A horror film does not need to be innovative to be successful. What it does need is thoughtful execution, strong characters, and tight editing. This is where having a director like John Carpenter poses a distinct advantage. He's not the best at saving a bad screenplay; however, he's a master at elevating an okay story into a great film.
The design of The Ward is on point. The 1960s setting allows for some cool aesthetic choices for defining conflicts. The hospital staff is in crisp white from top to bottom, popping against the faded walls. The minimal set dressing forces the characters to interact with each other. All of the patients are defined by a different part of the cultural revolution in the sixties. The girls in cigarette pants and button down shirts are instantly at odds with the girls and staff in below the knee skirts and perfect pony tails. There is nothing on set to distract you from the psychological undercurrents of the story.
The characters are brought to life by a strong cast. The ever-patient doctor is made frustratingly pleasant and professional by Jared Harris. Amber Heard fully embodies the rebellious spirit of Kristen, plotting against her forced confinement as more stories of old patients emerge. Mamie Gummer is a scene stealer as the hardened cynic of ward. Each character connected to the ward gets a big moment to shine that helps elevate some of the cliches in the screenplay.

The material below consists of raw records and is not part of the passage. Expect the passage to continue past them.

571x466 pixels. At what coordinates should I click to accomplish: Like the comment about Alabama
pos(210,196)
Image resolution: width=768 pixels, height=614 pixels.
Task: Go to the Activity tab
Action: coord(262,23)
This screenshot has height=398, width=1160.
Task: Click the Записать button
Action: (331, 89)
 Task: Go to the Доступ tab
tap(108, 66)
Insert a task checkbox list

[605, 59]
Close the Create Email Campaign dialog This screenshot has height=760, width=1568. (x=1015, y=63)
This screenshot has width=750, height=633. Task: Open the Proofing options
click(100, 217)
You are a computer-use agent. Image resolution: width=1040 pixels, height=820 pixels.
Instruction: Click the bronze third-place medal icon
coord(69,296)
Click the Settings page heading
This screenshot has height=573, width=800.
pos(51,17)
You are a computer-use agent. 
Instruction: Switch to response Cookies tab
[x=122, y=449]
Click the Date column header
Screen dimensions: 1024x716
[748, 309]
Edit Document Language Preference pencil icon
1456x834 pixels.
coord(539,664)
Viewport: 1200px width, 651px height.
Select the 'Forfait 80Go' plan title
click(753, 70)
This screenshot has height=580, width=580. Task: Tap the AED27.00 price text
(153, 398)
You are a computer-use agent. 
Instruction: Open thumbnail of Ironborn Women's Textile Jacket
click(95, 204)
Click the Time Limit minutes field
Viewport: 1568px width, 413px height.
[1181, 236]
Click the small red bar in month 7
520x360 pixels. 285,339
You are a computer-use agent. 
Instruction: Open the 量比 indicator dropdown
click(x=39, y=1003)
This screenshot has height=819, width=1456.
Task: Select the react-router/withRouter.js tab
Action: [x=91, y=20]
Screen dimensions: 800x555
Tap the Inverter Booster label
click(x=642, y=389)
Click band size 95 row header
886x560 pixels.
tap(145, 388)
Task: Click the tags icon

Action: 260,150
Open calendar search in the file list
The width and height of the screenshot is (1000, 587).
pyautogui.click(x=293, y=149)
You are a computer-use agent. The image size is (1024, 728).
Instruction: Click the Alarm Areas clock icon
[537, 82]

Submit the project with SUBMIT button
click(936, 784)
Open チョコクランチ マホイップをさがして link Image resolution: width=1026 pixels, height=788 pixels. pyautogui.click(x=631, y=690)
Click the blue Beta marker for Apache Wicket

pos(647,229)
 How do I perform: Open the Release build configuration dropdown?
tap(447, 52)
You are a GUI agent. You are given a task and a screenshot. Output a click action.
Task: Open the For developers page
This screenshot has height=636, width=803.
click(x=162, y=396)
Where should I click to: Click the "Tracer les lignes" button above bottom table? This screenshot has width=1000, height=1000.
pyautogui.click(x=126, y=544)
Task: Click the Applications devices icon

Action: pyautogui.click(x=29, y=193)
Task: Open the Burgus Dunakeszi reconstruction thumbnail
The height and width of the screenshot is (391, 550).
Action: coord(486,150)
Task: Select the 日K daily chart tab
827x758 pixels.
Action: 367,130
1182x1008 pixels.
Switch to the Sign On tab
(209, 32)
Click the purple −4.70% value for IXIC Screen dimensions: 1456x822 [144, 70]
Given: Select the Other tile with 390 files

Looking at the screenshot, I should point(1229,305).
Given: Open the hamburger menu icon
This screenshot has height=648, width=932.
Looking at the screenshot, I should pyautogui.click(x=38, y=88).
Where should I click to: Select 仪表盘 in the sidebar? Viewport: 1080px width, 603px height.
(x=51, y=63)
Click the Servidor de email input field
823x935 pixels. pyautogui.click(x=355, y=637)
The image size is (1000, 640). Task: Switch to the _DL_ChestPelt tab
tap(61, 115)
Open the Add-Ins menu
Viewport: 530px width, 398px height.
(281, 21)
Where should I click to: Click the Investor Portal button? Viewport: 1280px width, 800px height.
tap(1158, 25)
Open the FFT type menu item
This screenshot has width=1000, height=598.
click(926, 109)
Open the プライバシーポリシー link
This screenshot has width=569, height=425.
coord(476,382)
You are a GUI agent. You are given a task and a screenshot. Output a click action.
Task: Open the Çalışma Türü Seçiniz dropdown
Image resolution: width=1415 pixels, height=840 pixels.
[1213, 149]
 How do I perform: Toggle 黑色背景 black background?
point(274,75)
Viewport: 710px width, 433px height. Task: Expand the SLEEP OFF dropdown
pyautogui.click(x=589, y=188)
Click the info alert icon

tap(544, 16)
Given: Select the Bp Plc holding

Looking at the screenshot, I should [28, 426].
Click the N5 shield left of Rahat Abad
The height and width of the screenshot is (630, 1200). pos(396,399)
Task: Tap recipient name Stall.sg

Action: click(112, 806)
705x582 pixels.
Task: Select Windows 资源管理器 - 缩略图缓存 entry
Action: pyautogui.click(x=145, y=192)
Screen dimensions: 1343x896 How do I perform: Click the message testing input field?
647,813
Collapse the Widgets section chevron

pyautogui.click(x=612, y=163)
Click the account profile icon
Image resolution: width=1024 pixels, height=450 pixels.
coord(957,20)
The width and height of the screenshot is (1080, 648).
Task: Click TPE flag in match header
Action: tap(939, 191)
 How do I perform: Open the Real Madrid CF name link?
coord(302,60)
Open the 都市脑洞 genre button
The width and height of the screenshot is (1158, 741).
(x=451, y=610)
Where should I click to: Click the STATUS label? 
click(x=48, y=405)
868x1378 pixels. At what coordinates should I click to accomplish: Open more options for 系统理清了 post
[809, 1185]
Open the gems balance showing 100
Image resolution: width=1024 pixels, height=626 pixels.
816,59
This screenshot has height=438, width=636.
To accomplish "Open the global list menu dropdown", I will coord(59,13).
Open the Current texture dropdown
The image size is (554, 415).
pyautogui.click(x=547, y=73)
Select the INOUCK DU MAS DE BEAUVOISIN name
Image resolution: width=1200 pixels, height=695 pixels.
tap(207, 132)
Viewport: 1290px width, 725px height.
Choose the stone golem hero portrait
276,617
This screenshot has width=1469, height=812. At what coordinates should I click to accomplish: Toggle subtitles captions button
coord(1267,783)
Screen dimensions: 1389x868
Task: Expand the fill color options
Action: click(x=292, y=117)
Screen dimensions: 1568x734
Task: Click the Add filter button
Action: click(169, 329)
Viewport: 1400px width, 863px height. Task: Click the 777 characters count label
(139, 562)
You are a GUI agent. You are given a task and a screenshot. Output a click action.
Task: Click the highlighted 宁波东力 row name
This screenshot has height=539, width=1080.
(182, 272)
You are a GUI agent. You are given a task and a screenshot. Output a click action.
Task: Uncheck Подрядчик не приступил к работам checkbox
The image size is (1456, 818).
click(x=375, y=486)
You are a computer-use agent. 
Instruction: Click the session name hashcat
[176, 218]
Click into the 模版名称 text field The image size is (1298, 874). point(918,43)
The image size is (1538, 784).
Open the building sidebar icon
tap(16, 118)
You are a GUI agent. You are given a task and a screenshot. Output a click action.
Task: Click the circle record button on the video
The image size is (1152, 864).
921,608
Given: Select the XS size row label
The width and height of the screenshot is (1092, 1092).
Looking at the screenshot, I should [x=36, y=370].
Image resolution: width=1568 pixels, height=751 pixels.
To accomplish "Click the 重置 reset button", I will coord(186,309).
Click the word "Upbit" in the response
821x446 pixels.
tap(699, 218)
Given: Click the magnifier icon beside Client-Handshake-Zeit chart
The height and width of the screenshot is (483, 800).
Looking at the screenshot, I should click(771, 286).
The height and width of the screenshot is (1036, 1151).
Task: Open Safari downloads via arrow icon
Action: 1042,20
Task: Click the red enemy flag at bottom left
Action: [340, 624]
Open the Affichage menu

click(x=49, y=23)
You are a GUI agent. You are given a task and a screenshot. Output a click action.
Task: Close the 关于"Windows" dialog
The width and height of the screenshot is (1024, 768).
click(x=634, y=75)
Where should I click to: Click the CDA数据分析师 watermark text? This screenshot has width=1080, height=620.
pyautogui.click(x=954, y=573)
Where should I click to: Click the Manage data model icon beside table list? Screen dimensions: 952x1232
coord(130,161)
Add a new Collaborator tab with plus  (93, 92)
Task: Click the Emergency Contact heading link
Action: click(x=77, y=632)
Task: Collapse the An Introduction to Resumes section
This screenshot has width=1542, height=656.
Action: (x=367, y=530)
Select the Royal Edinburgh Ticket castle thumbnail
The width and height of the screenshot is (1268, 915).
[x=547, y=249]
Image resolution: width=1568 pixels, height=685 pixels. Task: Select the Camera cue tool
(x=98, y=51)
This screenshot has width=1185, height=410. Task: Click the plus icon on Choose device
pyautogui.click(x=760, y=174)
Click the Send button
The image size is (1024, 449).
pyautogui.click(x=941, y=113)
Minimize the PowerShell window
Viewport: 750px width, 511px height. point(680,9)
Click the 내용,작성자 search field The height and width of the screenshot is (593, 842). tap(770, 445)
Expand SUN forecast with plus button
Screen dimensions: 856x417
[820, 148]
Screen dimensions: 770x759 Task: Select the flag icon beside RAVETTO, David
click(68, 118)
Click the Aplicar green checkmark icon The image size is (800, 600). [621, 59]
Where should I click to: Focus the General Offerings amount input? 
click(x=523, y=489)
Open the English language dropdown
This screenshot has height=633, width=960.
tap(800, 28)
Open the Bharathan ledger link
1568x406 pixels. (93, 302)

Best of all is the editing of The Ward. The twists at the end of the story are handled with a deft hand for foreshadowing. An ending that can easily feel like a cop out (many horrors and thrillers have failed miserably because of it) feels true to this film. The appearance of the ghostly figures are subtle scare moments that refuse to play to the expected beats. Sure, you'll know that the ghost is going to appear behind a character, but the edit does not play the moment when you expect it.
The Ward is a solid, if not innovative, horror film. John Carpenter delivers his signature style in such a controlled way. His vision helps what could easily be a dull story come alive.